Comprobé el identificador de llamadas del teléfono y me quedé paralizado. Reconocí el número. Era el de la cabina de la esquina. Me dirigí hacia la puerta y empecé a bajar por la escalera.
– No, «hombre» no. En sus últimos momentos su mujer lo supo, su Susan, mientras la besaba, boca para el beso de la boca de ella, y le quitaba la vida. ¡Cómo la deseé en esos intensos momentos finales! Pero, claro, ésa ha sido siempre una de las debilidades de los de nuestro género. Nuestro pecado no ha sido el orgullo, sino el deseo de humanidad. Y la elegí a ella, la señora Parker, y a mi manera la amé. -Ahora la voz era grave y masculina. Resonaba en mi oído como la voz de un dios o un demonio.
– Váyase a la mierda -dije, y la bilis me subió a la garganta mientras notaba cómo el sudor perlaba mi frente y resbalaba por mi cara, un sudor enfermizo, fruto del miedo, contrapuesto a la furia de mi voz. Había bajado tres tramos de escalera, sólo quedaba uno.
– No cuelgue aún. -La voz pasó a ser la de una niña, como mi hija, mi Jennifer, y en ese momento me asaltó un presentimiento sobre la naturaleza de aquel Viajante-. Pronto volveremos a hablar. Quizás entonces entienda usted con más claridad mis intenciones. Acepte el regalo que le mando. Espero que alivie su sufrimiento. Debería llegarle… más o menos… ahora.
Oí el timbre del interfono de mi apartamento. Dejé el móvil en el suelo y desenfundé la Smith & Wesson. Bajé los peldaños restantes de dos en dos a la vez que notaba la adrenalina fluyendo por mi organismo. La señora D'Amato, mi vecina, sobresaltada por el ruido, se había asomado a la puerta de su apartamento, el más cercano a la entrada, cerrándose la bata con la mano en torno al cuello. Pasé como un rayo ante ella, abrí la puerta y salí despacio retirando el seguro del arma con el pulgar.

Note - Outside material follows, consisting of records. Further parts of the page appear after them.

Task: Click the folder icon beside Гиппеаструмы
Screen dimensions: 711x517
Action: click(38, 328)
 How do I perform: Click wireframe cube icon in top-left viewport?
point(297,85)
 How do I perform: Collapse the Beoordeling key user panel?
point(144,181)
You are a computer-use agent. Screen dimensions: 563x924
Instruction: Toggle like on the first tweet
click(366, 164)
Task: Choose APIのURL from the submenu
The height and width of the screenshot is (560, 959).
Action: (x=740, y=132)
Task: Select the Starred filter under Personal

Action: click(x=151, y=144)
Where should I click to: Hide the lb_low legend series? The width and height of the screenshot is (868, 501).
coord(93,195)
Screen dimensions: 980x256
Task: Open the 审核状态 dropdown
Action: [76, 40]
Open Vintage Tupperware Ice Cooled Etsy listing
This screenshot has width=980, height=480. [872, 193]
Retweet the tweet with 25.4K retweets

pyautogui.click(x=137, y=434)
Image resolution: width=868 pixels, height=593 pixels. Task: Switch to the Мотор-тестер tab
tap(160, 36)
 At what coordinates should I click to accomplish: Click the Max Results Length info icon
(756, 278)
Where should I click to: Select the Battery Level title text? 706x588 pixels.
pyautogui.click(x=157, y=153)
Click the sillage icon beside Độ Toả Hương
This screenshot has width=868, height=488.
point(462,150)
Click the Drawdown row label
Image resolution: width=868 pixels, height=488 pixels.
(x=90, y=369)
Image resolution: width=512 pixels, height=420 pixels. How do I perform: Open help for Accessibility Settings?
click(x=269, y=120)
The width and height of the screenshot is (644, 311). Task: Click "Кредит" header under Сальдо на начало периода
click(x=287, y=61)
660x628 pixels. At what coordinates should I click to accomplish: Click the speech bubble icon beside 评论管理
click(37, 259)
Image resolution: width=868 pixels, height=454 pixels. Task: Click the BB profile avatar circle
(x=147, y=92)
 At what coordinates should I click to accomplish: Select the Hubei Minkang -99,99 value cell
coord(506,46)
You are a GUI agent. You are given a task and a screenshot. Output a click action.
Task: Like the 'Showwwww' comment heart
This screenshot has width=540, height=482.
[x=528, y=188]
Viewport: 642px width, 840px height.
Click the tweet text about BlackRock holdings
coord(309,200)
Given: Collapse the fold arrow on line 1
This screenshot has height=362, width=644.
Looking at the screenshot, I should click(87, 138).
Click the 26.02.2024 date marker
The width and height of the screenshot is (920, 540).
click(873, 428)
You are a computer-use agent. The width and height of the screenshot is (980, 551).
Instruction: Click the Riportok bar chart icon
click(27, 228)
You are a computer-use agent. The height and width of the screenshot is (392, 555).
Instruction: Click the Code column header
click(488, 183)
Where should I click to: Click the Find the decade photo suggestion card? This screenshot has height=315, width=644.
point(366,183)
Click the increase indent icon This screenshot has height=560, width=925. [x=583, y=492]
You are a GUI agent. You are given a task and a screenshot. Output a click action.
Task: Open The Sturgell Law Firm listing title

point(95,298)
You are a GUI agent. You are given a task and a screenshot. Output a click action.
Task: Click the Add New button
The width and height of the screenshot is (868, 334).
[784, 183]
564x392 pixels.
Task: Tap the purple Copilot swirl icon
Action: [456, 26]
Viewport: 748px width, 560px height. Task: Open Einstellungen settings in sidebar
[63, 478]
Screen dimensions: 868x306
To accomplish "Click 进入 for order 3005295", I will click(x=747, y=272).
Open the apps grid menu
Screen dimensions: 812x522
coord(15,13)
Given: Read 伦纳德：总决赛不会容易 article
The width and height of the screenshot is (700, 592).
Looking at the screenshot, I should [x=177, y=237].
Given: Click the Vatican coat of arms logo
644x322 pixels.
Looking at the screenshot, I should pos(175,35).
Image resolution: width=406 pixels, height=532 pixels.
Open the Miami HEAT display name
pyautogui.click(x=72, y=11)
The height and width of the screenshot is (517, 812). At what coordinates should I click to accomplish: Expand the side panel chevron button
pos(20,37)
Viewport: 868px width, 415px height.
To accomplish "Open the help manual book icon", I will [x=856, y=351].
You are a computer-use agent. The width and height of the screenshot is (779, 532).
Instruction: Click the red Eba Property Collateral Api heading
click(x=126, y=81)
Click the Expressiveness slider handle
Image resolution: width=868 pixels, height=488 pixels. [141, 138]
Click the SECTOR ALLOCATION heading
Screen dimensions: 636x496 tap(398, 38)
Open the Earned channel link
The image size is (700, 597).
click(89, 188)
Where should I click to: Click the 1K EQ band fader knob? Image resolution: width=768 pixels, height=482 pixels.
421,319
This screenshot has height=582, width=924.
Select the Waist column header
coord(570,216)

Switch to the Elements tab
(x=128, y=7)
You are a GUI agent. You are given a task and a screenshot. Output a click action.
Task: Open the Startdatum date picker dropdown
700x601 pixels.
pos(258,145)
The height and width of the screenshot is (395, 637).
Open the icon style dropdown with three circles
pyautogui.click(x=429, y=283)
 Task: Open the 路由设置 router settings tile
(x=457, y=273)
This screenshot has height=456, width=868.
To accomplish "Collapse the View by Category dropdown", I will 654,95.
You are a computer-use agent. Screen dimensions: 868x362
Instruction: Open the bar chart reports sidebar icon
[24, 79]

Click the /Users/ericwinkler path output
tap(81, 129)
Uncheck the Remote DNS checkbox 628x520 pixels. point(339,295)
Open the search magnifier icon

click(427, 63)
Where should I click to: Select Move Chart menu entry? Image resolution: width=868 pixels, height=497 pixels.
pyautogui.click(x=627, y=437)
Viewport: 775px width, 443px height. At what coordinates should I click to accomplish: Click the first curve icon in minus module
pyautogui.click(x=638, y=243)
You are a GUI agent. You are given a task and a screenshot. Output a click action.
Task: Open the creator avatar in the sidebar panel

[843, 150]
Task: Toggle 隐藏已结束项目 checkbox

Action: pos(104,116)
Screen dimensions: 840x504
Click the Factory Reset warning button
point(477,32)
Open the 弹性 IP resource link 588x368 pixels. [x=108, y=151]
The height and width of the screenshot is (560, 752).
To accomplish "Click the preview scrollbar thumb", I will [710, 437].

En el portal había un niño negro de unos diez años a lo sumo. Sostenía un paquete cilíndrico, envuelto para regalo, y tenía los ojos abiertos como platos de miedo y sorpresa. Lo agarré por el cuello de la camiseta y tiré de él hacia dentro. Ordené a la señora D'Amato que lo retuviera, que permanecieran ambos alejados del paquete, y corrí escalinata abajo hasta la calle.
Estaba desierto salvo por los papeles y las latas que rodaban por la acera. Resultaba extraño que no hubiera nadie, como si el Viajante y los habitantes del East Village se hubiesen confabulado contra mí. La cabina se encontraba en un extremo de la calle, bajo una farola. Allí no había nadie, y el auricular colgaba del gancho. Me acerqué corriendo, apartándome de la pared a medida que me aproximaba a la esquina por si alguien me esperaba al otro lado. Allí, la calle bullía de transeúntes, alegres parejas paseando de la mano, turistas, amantes. A lo lejos vi las luces del tráfico y sentí alrededor los sonidos de un mundo más seguro y trivial que el que yo tenía la sensación de haber dejado atrás.
Me di la vuelta al oír de pronto unos pasos a mis espaldas. Una mujer joven se acercaba al teléfono buscando unas monedas en su cartera. Alzó la vista cuando me aproximé y retrocedió al ver el arma.
– Busque otra cabina -dije.
Eché un último vistazo alrededor, puse el seguro de la pistola y me la guardé al cinto. Apuntalé el pie en el poste del teléfono y, con las dos manos, arranqué el cable del teléfono con una fuerza que no era natural en mí. A continuación regresé a casa llevando el auricular ante mí como un pez al extremo de un sedal.